A mechanical hand is on show on the Robotic Mall, world’s first embodied clever robotic 4S retailer, on August 13, 2025 in Beijing, China.
Vcg | Visible China Group | Getty Photos
BEIJING — Alibaba Cloud is investing in a brand new sort of synthetic intelligence designed to higher replicate the actual world utilizing a distinct strategy from chatbots resembling OpenAI’s ChatGPT.
The shift acknowledges the boundaries of “massive language fashions” skilled totally on textual content. As a substitute, builders are beginning to focus extra on “world fashions” constructed on movies and real-life bodily situations.
To leap on the pattern, Alibaba led a 2 billion yuan ($290 million) funding in ShengShu, the startup behind the AI video technology instrument Vidu, the corporate introduced Friday. TAL Schooling and Baidu Ventures additionally participated within the sequence B funding spherical.
The funding comes about two months after ShengShu raised 600 million yuan from Qiming Enterprise Companions and different backers. The startup declined to reveal its valuation.
ShengShu stated the newest funding will help the event of a “normal world mannequin” that makes use of AI to bridge two presently separate domains: the digital world of video games and AI-generated video, and the bodily world of autonomous driving and robots.
“ShengShu believes {that a} normal world mannequin, constructed on multimodal knowledge resembling imaginative and prescient, audio, and contact, extra naturally captures how the bodily world works than massive language fashions,” the three-year-old startup stated in an announcement.
“We purpose to attach notion and motion,” Zhu Jun, founding father of ShengShu, added in an announcement, permitting AI programs to higher mannequin and predict real-world conduct constantly.
ShengShu’s newest Vidu Q3 Professional mannequin, launched in January, ranks among the many prime 10 AI fashions for producing movies from textual content and pictures, based on Synthetic Evaluation.
The corporate launched Vidu globally months earlier than OpenAI made its now-shuttered Sora instrument for AI video technology extensively accessible. Chinese language short-video corporations Kuaishou and ByteDance have additionally launched related competing AI instruments for producing movies.
World mannequin competitors
Alibaba has expanded its investments in associated startups.
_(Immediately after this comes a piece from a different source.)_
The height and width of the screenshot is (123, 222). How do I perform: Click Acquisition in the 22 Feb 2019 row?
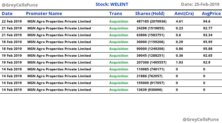pos(119,22)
The Chinese language tech big and Baidu Ventures final month led a $50 million funding in Tripo AI, a platform that makes use of AI to shortly generate digital 3D fashions from pictures. Tripo stated it’s also shifting away from methods utilized by language fashions towards AI instruments grounded in bodily area and is growing its personal world mannequin.
In September, Alibaba additionally led a $60 million funding in PixVerse, which launched an AI world mannequin earlier this yr that enables customers to direct how a video unfolds whereas it’s being generated.
Alibaba, which received its begin in e-commerce, has additionally launched free, open-source AI fashions for video technology and, in February, launched one for powering robots.
Shengshu stated Friday it has strategic partnerships with corporations growing embodied AI — programs resembling humanoid robots that work together with the bodily world — to be used throughout industrial, business and residential settings.
World fashions are crucial for robotics as a result of the know-how wants greater than LLMs to work, Kevin Kelly, co-founder of the U.S. tech journal Wired, wrote final month on his Substack.
In the end, to copy human intelligence, AI will want three issues: reasoning, an understanding of the bodily world and steady studying, Kelly stated. Whereas AI for the educational class hasn’t been developed but, LLM-powered chatbots have created the data factor, he stated, making world fashions a key space requiring a breakthrough.